Looking to the future, there are a lot of fine suggestions already. Garrett, Hendrix, Bordeaux, LeRae, Leon, Hania, and Michelle all seem interesting or have possible potential if taken under Nxt's wings imo. Among others mentioned.

I'll add Jennifer Blake. Who is all but a finished product.










No Gail Kim third time around, please. You don't want to be feeding women in their twenties to a near forty year old who still can't cut a promo.


----------



## Chris22 (Jan 7, 2010)

I'd love to see Gail Kim come back for a proper successful run with championship but that's never gonna happen, WWE just wasted her...twice. I'd love them to bring Maxine back, I thought she could've had a great career and would have gone far.

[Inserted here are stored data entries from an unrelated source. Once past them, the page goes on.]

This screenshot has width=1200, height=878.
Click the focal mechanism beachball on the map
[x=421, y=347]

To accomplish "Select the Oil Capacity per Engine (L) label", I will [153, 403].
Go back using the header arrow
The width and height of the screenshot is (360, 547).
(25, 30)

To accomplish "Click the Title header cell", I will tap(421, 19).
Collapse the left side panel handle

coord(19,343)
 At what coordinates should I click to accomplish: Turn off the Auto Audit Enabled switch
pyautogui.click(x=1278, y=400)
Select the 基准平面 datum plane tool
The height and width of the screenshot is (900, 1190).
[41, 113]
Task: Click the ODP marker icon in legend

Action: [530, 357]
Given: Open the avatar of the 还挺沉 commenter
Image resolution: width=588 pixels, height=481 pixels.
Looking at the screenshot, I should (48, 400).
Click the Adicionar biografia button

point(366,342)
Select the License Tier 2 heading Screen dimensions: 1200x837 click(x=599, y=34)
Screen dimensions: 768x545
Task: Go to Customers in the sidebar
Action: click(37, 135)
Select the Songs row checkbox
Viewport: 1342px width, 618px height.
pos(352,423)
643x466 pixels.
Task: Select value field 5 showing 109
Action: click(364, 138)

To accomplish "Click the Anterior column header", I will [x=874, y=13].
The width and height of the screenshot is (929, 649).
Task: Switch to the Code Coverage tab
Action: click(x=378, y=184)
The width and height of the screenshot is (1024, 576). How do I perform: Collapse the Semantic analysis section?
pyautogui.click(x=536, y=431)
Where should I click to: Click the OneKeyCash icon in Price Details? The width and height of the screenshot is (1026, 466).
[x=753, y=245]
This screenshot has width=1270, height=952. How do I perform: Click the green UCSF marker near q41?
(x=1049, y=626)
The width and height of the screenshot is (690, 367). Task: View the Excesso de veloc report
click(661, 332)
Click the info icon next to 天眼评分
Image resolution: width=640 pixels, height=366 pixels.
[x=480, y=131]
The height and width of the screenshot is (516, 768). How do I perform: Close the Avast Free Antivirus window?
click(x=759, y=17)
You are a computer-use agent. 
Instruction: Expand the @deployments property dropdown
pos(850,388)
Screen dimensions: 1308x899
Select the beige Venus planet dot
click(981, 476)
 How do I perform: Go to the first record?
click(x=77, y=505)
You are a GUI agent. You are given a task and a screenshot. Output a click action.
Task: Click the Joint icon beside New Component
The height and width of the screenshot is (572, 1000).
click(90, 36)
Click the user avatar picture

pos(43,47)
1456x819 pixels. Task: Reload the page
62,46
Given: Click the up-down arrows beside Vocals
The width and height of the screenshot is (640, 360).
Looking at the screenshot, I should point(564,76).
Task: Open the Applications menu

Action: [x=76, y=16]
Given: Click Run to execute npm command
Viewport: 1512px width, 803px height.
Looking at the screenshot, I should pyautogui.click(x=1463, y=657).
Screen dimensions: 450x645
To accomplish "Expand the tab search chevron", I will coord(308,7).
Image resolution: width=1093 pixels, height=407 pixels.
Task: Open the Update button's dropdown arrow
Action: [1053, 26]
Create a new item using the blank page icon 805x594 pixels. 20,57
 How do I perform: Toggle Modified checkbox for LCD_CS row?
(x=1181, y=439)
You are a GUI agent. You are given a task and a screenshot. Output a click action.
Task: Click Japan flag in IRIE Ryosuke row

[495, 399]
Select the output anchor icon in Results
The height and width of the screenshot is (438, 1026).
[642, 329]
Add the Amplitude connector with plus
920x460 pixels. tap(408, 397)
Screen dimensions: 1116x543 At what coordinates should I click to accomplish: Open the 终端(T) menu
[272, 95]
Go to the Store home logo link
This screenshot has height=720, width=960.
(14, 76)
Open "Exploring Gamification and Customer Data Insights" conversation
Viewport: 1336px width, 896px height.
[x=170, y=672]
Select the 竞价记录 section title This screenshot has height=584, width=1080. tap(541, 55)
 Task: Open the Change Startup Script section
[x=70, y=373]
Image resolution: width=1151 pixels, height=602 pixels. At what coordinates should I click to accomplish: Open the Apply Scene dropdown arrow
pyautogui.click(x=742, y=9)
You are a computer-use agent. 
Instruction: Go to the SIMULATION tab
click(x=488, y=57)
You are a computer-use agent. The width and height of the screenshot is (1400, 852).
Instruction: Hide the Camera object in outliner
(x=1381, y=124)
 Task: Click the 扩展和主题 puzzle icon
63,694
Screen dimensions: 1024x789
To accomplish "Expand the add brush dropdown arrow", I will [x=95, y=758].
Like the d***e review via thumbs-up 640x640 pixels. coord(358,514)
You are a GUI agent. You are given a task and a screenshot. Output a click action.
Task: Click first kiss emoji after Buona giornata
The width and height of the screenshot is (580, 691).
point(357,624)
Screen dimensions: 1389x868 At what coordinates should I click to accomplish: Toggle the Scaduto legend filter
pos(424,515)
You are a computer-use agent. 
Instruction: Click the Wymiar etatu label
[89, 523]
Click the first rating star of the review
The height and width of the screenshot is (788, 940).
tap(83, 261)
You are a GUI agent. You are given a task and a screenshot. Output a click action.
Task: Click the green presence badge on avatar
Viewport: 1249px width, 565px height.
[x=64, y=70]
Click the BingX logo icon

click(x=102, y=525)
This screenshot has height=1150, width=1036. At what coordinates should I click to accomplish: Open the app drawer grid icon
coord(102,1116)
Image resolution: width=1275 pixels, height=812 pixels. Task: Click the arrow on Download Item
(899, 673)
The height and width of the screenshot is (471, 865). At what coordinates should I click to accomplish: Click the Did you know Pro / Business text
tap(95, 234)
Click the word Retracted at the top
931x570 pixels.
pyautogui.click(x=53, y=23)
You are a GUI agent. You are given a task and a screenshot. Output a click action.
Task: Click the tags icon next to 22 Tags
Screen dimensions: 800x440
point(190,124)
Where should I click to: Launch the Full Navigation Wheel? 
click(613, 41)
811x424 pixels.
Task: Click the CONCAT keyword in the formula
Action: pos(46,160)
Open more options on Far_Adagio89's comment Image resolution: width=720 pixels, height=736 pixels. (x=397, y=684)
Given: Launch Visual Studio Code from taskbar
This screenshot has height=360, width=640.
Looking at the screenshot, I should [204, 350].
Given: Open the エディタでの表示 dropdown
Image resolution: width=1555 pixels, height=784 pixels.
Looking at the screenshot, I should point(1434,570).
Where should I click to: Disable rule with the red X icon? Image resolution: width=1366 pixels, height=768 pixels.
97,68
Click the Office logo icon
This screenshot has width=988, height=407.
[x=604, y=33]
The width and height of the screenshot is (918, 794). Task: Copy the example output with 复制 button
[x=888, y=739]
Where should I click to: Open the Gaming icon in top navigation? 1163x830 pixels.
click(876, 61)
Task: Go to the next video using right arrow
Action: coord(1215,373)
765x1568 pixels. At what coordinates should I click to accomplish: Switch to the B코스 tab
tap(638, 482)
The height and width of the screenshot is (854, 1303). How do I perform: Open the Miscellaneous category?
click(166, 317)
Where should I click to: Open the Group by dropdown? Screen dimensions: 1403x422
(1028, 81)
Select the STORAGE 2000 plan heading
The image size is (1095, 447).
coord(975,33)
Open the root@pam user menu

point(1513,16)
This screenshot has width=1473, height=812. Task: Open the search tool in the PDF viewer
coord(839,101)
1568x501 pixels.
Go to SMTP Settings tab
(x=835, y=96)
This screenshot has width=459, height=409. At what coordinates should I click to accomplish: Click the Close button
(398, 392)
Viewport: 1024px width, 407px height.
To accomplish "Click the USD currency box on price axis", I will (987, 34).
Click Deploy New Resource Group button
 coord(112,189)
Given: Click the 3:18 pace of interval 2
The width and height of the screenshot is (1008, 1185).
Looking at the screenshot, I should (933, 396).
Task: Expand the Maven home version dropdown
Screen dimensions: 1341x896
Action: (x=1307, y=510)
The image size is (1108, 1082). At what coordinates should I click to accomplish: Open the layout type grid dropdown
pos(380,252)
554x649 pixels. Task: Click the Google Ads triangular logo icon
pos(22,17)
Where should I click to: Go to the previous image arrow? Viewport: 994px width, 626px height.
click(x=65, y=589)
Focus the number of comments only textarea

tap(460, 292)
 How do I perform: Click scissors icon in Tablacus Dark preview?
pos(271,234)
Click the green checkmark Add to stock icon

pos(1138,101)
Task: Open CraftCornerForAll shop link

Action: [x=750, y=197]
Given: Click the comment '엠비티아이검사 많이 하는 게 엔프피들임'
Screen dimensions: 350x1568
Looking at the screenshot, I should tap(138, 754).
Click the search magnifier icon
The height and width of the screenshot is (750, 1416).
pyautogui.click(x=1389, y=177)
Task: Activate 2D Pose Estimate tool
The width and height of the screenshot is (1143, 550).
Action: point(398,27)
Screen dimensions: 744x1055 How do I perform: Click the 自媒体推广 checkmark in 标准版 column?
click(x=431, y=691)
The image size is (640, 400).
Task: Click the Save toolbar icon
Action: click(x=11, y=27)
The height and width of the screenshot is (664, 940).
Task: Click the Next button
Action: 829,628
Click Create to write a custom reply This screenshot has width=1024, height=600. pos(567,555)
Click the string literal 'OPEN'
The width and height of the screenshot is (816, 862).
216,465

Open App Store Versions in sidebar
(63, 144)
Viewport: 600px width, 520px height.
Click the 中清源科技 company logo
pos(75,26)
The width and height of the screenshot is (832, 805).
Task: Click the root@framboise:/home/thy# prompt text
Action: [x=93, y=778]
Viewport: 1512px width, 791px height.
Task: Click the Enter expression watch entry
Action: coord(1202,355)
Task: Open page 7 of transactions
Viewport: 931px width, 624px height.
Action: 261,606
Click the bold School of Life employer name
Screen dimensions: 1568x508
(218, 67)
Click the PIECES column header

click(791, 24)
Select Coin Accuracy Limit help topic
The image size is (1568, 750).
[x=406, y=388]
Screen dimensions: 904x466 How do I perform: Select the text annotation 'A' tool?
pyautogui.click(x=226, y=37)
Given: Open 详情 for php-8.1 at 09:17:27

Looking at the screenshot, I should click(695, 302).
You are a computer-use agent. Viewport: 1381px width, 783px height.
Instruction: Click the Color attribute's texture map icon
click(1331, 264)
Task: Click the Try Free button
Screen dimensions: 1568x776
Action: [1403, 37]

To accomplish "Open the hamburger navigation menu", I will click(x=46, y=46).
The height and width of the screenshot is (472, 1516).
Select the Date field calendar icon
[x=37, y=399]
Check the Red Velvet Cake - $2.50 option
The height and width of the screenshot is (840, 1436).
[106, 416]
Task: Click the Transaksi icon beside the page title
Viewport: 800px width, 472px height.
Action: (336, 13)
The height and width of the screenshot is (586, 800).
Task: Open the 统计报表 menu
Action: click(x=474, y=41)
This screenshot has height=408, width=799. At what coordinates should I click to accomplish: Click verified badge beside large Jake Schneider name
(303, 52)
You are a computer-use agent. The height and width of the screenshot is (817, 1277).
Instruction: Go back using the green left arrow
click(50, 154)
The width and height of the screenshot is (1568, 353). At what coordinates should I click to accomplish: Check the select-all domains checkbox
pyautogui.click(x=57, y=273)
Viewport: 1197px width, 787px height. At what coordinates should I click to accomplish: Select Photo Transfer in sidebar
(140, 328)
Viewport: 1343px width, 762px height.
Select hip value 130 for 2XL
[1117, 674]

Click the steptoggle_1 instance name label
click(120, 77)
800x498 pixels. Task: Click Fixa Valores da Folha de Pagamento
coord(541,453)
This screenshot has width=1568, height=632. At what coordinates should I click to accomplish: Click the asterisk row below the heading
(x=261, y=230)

WWE has already signed a lot already, when it comes to women I think WWE should just cool it for awhile.


----------



## Mox Girl (Sep 29, 2014)

EVIE!

She was on NXT briefly last year in a squash against Nia Jax, but loads of people said she was more impressive than Nia.

She's a Kiwi, and we don't currently have anybody from NZ in WWE. Plus she's a great wrestler! She wrestles men, she can kick a huge amount of ass and she's wrestled in Japan (she's currently over there right now). I've seen her in person wrestle in a tiny gym in front of like 100 people, so it would be super cool if WWE signed her! Oh, and she's cute!


----------



## Sexton_Sells (Jan 6, 2016)

Mandy Leon
Mary Elizabeth Monroe (Kelly Klein)
Scarlett Bordeaux
Taeler Hendrix


----------



## King In The North (Dec 20, 2014)

Tessa Blanchard. Candice LaRae. Santana Garrett. I think all 3 would be real nice pieces to add to the core the woman's division already has.

I'd love a Mickie James run again. I was at WM22 and her match with Trish is one of the matches I still remember most.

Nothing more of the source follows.